Il Fondo ha ricordato tuttavia che il boom di redditività (e di dividendi) è stato sostenuto dai continui rialzi dei tassi dei tassi avviati dalla Bce di Lagarde, che ormai si sono fermati da un po’ (nessun rialzo dal settembre del 2023) e che lasceranno spazio ora all’era dei tagli, per quanto le prospettive rimangano tuttora incerte.

Washington ha spiegato il grande regalo che la Bce, con le sue strette monetarie, ha fatto alle banche, che hanno assistito a “un ampliamento dei margini netti di interesse e alla minore necessità di accantonare riserve per far fronte a perdite future sui crediti (NPL)”: fattori che hanno “fatto salire gli utili delle banche e che, insieme alla flessione degli asset ponderati per il rischio (RWA) hanno portato i ratio di capitali (delle stesse) a livelli record”.

Inoltre, “sebbene gli alti costi di finanziamento abbiano provocato una flessione significativa dello stock di crediti erogati alle aziende, alcune aziende hanno attinto ai loro cuscinetti di liquidità e ai profitti per accelerare il rimborso dei prestiti”.

Di conseguenza, “finora gli indicatori che misurano la qualità del credito (delle banche italiane) si sono erosi in modo solo marginale rispetto ai livelli solidi dell’inizio”.

Le “banche conservano inoltre una liquidità ampia anche se hanno ridotto la maggior parte delle passività di lungo termine dell’era pandemica nei confronti della Bce”.
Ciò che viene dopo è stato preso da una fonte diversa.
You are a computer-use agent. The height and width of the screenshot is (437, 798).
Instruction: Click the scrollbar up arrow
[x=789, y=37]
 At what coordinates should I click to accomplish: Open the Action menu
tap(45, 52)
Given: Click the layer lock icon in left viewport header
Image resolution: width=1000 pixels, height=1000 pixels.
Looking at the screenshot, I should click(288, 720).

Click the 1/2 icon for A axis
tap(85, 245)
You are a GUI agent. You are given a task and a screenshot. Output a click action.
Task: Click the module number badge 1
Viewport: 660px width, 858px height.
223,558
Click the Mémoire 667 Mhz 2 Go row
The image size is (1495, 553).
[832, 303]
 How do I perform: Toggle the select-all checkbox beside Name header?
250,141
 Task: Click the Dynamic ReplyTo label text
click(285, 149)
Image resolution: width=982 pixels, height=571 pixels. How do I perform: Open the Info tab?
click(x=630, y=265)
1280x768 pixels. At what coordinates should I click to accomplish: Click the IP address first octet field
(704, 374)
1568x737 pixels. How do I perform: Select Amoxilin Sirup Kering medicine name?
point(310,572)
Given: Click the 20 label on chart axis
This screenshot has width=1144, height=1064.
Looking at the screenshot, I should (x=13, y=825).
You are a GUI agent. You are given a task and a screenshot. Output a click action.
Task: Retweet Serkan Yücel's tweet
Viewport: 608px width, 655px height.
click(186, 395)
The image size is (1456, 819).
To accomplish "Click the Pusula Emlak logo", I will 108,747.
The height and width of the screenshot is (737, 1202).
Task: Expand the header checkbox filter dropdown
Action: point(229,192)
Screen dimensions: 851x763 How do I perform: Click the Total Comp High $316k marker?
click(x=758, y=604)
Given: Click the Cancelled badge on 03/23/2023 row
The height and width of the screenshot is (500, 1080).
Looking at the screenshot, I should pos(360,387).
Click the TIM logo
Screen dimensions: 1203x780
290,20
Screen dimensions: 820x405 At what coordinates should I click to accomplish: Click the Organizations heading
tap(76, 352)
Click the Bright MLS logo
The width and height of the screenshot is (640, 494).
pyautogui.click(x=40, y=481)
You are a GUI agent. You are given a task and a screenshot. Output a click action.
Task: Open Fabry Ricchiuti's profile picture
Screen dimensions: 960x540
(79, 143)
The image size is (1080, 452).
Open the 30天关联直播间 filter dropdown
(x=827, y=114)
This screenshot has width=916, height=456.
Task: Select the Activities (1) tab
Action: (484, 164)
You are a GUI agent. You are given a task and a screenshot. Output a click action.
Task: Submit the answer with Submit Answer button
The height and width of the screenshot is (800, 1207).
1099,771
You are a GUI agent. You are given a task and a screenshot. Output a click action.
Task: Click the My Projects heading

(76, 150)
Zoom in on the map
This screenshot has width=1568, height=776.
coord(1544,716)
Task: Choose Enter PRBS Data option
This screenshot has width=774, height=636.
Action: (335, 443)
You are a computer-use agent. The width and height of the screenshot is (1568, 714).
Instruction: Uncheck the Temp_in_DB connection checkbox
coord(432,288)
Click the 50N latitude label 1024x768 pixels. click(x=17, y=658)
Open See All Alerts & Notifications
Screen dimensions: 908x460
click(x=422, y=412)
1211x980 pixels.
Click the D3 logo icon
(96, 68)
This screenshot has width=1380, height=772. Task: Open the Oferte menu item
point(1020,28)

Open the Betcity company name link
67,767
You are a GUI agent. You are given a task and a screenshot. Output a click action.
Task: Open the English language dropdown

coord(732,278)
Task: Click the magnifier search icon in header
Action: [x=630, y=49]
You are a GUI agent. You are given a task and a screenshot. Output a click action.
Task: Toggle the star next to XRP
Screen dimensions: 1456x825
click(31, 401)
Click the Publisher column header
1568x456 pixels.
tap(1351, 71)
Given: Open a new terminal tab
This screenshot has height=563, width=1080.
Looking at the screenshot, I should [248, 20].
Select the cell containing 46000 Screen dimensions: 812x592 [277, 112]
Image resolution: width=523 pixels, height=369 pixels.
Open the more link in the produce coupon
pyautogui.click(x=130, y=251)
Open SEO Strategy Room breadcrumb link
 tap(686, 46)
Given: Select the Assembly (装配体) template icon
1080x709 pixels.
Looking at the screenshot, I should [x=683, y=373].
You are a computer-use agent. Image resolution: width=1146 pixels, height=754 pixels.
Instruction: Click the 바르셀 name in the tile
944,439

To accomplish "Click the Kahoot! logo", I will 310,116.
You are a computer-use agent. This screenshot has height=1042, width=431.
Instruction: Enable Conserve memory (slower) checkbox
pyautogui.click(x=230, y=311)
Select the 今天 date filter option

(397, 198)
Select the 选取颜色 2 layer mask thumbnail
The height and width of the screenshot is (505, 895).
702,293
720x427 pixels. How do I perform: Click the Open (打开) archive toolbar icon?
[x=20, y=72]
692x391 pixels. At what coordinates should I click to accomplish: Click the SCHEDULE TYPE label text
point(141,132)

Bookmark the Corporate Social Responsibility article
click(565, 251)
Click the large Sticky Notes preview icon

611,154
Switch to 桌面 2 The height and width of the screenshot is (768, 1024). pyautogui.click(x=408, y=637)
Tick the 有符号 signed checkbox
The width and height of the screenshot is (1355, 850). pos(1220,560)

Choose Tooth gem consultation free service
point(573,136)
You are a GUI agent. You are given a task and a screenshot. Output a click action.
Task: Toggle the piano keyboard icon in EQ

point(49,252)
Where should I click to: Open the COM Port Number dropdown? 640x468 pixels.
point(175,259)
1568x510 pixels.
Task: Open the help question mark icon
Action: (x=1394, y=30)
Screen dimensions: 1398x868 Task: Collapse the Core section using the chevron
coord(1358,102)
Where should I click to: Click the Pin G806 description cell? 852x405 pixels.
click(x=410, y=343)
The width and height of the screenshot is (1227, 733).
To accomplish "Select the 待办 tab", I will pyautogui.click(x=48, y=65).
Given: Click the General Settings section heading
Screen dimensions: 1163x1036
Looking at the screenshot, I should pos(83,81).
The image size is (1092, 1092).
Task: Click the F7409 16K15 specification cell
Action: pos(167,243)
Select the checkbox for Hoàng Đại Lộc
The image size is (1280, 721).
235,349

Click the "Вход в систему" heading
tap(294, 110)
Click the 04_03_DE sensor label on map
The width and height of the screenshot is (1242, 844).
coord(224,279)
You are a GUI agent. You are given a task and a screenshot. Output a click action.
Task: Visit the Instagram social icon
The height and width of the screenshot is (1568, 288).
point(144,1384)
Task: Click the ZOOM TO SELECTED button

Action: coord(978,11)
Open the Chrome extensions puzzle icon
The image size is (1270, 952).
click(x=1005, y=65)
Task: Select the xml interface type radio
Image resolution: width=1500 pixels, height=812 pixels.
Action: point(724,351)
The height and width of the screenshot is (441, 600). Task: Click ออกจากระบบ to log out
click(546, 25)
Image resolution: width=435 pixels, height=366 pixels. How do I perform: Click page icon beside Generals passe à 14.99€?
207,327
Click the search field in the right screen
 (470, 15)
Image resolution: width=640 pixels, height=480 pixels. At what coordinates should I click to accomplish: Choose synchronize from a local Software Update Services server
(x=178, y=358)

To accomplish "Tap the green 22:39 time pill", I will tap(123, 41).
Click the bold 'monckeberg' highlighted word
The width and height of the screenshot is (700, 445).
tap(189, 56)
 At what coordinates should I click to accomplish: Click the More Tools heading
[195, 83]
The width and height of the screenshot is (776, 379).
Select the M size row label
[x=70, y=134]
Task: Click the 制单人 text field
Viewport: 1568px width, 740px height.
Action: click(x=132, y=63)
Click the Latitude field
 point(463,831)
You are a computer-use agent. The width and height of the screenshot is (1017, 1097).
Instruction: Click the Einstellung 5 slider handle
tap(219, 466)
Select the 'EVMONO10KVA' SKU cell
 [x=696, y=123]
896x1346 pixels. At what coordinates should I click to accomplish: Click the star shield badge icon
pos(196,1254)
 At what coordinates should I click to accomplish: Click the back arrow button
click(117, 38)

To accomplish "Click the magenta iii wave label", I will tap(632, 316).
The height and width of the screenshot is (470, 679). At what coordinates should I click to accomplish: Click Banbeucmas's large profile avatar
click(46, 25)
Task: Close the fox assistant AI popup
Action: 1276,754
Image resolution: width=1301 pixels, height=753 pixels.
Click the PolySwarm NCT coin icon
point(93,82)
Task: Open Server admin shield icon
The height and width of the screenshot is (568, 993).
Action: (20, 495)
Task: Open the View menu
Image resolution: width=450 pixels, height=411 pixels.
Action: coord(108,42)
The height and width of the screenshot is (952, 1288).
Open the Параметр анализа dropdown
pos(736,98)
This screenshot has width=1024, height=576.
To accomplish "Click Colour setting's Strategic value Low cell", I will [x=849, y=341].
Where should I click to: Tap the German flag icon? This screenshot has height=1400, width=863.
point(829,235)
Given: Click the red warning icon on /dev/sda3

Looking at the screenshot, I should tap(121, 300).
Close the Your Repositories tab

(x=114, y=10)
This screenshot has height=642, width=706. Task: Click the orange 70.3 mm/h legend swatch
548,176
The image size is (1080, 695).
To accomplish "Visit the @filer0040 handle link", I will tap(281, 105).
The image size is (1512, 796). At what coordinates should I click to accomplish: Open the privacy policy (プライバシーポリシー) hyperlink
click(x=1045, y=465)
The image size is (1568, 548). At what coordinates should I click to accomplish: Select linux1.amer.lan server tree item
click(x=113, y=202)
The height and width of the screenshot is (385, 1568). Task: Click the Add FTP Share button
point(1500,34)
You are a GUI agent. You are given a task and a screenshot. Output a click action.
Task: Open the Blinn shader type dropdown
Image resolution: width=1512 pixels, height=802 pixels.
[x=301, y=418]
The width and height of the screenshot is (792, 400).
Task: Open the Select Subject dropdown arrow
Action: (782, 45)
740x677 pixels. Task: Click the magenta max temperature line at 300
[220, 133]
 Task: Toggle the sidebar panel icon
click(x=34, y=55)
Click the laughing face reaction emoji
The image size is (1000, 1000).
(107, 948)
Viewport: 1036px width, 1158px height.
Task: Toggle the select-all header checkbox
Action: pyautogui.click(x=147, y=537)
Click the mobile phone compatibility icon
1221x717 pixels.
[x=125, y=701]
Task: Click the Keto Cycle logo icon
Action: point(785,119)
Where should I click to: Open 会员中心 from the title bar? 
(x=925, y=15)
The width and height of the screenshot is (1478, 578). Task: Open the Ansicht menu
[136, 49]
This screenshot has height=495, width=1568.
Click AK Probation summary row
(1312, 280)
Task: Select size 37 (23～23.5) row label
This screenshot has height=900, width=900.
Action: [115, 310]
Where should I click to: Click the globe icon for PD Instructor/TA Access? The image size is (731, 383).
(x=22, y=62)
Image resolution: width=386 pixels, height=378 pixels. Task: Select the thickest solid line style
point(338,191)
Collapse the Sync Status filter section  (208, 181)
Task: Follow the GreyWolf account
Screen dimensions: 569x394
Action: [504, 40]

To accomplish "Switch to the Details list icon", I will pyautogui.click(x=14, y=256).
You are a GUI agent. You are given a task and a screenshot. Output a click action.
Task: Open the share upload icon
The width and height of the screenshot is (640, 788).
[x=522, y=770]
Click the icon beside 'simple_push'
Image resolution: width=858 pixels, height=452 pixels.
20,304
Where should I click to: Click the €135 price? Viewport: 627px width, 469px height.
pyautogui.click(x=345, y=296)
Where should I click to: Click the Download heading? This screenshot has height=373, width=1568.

Tutto bene, dunque? Non del tutto.

Il punto, ha avvertito il Fondo Monetario internazionale, è che infatti “la raccolta si è fatta più costosa, sulla scia dei rialzi dei tassi e della continua competizione per raccogliere i risparmi retail” tra le banche e lo stesso Tesoro italiano che, al fine di blindare il debito italiano, ha continuato a puntare sull’emissione di titoli di stato rivolti esclusivamente alla platea dei piccoli risparmiatori.

L’Fmi si è riferito nello specifico ai  BTP Valore che sono stati emessi dal governo Meloni, e che hanno fatto sì che i risparmi degli italiani parcheggiati nei depositi e nei conti delle banche venissero canalizzati nella sottoscrizione di questi titoli di stato italiani, sottraendo dunque risorse alla raccolta bancaria.

Inoltre, “sebbene i debitori siano emersi dai recenti shock della pandemia e dei costi energetici in condizioni finanziarie generalmente positive, i tassi di interesse ancora elevati e l’erosione dei cuscinetti di liquidità potrebbero provocare in futuro un indebolimento”.

L’Fmi ha accolto dunque con favore la decisione di Bankitalia di lanciare la riserva anti-shock SyRB (“systemic risk buffer), ovvero il “cuscinetto di rischio sistemico”, sottolineando che l’introduzione di queste nuove disposizioni rafforzerà le banche italiane in vista di possibili rischi futuri.

Allo stesso tempo, Washington ha auspicato l’identificazione e la gestione di quelle aree di vulnerabilità che caratterizzano le istituzioni meno importanti, consigliando alle banche di lavorare per continuare a considerare prioritario lo smobilizzo dei crediti deteriorati e delle sofferenze.